- Task to carry out: Repeat exactly the lines from the line containing "1280x800 pixels. At" through the last line of the records below, inclusive, and nothing else.

++++ Dataset

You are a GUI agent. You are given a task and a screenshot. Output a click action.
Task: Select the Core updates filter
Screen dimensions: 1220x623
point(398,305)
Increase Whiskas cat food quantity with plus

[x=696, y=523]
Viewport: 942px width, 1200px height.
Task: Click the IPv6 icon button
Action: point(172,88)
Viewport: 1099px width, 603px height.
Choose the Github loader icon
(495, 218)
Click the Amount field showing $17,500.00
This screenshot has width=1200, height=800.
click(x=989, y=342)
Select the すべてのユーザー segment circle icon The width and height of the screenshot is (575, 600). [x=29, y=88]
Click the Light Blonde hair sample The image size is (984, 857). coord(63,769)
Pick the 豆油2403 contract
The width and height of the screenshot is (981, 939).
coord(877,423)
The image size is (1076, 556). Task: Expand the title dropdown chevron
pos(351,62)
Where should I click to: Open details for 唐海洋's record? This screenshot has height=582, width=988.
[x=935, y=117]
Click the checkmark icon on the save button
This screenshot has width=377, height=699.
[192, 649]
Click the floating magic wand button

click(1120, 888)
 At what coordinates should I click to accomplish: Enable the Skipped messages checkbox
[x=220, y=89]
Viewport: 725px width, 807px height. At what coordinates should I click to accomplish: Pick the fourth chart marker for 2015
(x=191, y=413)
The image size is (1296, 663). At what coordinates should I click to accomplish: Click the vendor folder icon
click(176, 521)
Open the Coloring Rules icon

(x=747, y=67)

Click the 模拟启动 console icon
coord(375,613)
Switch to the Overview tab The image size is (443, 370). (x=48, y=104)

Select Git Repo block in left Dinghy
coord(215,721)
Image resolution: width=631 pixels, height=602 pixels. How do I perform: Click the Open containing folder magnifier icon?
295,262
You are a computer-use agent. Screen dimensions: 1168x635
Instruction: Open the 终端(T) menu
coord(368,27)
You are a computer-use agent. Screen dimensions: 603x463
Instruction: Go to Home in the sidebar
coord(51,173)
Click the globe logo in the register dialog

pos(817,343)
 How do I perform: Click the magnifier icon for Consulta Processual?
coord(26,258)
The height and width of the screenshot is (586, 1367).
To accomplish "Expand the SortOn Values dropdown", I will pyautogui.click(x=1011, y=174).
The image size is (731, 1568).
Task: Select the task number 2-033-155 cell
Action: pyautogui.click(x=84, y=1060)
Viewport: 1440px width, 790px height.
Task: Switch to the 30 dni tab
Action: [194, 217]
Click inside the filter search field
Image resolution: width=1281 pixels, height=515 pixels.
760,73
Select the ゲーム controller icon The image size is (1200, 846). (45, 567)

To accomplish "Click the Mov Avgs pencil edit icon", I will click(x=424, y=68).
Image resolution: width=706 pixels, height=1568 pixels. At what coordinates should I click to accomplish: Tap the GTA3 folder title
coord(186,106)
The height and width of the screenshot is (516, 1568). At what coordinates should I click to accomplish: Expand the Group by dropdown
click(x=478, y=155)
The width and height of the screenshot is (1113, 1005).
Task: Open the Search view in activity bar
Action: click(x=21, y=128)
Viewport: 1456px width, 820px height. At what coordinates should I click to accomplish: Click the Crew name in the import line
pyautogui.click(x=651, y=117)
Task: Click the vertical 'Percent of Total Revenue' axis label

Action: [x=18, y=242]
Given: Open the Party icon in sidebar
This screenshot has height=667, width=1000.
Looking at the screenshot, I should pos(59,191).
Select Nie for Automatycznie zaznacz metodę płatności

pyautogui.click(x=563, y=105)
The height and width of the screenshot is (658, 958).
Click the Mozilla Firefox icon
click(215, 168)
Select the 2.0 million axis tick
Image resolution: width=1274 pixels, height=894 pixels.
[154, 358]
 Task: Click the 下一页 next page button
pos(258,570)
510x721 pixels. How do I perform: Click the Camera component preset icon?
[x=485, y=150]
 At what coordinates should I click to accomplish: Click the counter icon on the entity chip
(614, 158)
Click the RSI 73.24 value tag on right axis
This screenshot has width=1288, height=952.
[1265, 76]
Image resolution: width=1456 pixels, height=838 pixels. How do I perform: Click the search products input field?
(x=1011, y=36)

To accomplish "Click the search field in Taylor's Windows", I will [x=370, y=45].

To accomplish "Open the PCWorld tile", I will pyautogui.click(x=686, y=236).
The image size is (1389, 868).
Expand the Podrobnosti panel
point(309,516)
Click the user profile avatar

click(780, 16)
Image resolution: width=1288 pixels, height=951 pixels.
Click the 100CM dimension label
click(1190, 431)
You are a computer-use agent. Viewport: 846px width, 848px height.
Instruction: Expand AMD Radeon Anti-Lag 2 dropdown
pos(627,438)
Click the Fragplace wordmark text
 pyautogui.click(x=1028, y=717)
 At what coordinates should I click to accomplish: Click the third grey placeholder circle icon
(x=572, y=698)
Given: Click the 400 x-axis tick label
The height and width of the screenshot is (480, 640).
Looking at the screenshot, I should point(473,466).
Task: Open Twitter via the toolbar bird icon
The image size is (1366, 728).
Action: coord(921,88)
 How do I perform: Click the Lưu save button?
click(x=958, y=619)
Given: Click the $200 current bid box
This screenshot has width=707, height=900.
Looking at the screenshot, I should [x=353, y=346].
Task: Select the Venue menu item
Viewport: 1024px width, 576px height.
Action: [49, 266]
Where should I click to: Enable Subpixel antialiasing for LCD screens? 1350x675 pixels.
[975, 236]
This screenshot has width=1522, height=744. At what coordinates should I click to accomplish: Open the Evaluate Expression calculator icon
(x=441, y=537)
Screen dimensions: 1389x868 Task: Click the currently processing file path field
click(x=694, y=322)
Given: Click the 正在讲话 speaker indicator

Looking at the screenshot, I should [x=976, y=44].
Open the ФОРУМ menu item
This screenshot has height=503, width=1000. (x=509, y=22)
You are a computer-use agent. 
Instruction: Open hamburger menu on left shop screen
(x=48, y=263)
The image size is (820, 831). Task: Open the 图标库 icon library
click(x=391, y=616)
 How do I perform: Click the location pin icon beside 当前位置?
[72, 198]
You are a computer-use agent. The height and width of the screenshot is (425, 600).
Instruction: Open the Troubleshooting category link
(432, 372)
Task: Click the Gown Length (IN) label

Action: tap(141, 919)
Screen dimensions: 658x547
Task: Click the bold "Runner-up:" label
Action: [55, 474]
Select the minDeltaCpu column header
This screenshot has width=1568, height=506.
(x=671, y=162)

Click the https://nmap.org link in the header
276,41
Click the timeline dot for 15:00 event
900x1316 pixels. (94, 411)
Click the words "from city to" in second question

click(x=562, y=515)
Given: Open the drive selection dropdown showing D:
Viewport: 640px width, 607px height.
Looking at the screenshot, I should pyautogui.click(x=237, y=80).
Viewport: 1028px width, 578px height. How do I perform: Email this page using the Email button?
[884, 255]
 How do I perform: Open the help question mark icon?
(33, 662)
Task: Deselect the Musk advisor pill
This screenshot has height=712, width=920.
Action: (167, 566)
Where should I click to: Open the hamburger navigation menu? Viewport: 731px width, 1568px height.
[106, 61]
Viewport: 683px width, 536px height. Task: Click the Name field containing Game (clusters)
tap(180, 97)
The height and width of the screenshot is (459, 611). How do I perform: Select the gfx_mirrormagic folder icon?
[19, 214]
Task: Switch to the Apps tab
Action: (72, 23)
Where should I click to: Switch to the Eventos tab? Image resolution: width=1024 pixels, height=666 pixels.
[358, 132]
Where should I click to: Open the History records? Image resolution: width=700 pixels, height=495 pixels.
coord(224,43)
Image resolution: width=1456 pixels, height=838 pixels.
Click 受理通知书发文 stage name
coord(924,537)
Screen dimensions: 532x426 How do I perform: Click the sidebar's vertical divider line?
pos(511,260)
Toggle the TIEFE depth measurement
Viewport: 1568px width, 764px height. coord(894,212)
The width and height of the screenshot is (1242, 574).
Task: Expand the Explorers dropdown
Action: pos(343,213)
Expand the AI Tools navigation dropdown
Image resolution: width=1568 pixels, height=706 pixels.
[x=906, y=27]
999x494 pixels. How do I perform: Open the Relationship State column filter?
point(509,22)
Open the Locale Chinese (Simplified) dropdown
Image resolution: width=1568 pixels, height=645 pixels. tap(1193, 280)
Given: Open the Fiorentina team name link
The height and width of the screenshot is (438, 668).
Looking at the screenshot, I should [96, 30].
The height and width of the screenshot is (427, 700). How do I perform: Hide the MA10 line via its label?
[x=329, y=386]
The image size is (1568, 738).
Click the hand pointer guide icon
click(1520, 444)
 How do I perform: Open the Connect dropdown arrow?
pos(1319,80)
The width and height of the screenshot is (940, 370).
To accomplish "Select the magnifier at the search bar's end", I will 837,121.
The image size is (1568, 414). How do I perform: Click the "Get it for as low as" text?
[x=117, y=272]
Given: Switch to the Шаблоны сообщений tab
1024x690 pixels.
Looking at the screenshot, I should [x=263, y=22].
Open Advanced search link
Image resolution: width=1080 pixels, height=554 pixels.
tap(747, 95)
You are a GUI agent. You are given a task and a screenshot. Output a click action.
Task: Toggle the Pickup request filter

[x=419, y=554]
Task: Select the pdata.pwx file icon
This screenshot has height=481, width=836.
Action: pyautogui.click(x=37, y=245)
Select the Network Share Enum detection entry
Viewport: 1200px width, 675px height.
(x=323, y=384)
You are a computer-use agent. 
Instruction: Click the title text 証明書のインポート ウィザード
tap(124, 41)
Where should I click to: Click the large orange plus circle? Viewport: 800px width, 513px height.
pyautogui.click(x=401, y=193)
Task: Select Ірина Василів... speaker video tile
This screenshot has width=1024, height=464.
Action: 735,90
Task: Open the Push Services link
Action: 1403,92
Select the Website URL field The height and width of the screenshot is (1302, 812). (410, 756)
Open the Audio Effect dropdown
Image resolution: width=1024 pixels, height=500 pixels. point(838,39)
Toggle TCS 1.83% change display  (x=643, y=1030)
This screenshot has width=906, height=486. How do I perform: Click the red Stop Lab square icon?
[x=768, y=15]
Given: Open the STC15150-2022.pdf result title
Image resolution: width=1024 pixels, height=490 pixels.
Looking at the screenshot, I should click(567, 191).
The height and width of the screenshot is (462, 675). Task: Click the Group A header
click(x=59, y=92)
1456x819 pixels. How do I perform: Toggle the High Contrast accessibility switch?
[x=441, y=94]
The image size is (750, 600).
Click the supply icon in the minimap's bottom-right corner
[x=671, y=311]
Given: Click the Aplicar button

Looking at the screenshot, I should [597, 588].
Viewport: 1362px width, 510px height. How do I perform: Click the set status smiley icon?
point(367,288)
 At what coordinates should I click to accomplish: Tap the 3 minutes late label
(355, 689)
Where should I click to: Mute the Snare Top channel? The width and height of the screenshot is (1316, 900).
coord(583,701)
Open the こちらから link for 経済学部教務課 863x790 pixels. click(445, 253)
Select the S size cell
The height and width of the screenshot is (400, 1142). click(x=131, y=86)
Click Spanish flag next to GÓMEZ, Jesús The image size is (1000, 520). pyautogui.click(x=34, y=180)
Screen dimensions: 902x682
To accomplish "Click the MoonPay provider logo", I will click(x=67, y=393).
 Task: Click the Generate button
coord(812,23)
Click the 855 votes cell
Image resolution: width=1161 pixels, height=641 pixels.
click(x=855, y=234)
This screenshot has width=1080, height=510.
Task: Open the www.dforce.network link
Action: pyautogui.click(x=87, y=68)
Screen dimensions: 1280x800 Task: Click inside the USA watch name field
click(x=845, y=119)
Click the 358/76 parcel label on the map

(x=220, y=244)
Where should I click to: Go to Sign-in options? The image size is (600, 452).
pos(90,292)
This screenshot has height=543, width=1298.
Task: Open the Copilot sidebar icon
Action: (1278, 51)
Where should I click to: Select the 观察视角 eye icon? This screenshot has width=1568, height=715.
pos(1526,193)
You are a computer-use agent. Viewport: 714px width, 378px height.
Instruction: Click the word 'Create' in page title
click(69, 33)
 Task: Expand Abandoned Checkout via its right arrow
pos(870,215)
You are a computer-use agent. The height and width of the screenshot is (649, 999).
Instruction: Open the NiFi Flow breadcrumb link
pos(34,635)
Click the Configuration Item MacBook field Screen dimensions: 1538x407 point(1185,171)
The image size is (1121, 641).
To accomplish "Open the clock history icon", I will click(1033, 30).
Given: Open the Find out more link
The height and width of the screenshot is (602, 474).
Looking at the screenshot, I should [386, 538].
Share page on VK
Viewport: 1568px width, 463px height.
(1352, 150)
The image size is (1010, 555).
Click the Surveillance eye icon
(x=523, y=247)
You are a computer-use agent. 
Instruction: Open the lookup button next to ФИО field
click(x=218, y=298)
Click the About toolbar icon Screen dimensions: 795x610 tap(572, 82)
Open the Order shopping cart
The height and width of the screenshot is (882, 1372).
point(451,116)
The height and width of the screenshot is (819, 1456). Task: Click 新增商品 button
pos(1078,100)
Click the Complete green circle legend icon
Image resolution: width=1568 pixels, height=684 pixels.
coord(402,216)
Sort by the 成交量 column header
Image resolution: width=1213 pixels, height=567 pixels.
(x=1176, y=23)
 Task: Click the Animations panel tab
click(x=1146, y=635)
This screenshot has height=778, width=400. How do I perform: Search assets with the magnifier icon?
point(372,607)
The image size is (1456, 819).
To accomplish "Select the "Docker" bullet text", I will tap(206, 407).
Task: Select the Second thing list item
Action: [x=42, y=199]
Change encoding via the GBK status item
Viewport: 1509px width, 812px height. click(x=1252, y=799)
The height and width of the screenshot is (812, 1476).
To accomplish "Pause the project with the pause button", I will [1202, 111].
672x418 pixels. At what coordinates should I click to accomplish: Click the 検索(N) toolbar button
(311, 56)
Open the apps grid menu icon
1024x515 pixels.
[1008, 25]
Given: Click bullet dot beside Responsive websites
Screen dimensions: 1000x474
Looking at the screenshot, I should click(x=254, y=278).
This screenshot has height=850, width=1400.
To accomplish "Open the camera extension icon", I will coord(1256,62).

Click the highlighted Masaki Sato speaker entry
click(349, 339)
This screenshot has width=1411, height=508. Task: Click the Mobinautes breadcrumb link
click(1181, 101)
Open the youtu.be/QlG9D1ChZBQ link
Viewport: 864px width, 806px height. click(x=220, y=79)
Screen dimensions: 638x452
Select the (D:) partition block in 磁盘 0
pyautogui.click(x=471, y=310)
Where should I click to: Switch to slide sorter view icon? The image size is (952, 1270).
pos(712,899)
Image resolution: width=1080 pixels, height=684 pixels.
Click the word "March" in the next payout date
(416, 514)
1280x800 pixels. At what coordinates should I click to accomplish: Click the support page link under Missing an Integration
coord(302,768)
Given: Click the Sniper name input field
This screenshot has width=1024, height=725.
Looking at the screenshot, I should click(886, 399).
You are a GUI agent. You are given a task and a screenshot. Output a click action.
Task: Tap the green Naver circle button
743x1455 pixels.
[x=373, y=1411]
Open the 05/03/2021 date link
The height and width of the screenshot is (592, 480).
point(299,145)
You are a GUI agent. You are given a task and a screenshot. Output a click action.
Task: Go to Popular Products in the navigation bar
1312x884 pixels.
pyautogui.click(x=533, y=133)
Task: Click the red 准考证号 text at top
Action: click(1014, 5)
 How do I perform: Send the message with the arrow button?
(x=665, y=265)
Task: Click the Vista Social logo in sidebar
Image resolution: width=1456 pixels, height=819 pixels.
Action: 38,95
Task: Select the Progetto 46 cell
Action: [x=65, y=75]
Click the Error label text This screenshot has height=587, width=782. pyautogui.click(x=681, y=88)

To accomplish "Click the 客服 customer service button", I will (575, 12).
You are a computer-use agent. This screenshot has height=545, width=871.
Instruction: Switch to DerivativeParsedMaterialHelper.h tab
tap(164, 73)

++++++++

- Written answer:
1280x800 pixels. At what coordinates should I click to accomplish: Click the support page link under Missing an Integration
coord(302,768)
Given: Click the Sniper name input field
This screenshot has width=1024, height=725.
Looking at the screenshot, I should click(886, 399).
You are a GUI agent. You are given a task and a screenshot. Output a click action.
Task: Tap the green Naver circle button
743x1455 pixels.
[x=373, y=1411]
Open the 05/03/2021 date link
The height and width of the screenshot is (592, 480).
point(299,145)
You are a GUI agent. You are given a task and a screenshot. Output a click action.
Task: Go to Popular Products in the navigation bar
1312x884 pixels.
pyautogui.click(x=533, y=133)
Task: Click the red 准考证号 text at top
Action: click(1014, 5)
 How do I perform: Send the message with the arrow button?
(x=665, y=265)
Task: Click the Vista Social logo in sidebar
Image resolution: width=1456 pixels, height=819 pixels.
Action: 38,95
Task: Select the Progetto 46 cell
Action: [x=65, y=75]
Click the Error label text This screenshot has height=587, width=782. pyautogui.click(x=681, y=88)

To accomplish "Click the 客服 customer service button", I will (575, 12).
You are a computer-use agent. This screenshot has height=545, width=871.
Instruction: Switch to DerivativeParsedMaterialHelper.h tab
tap(164, 73)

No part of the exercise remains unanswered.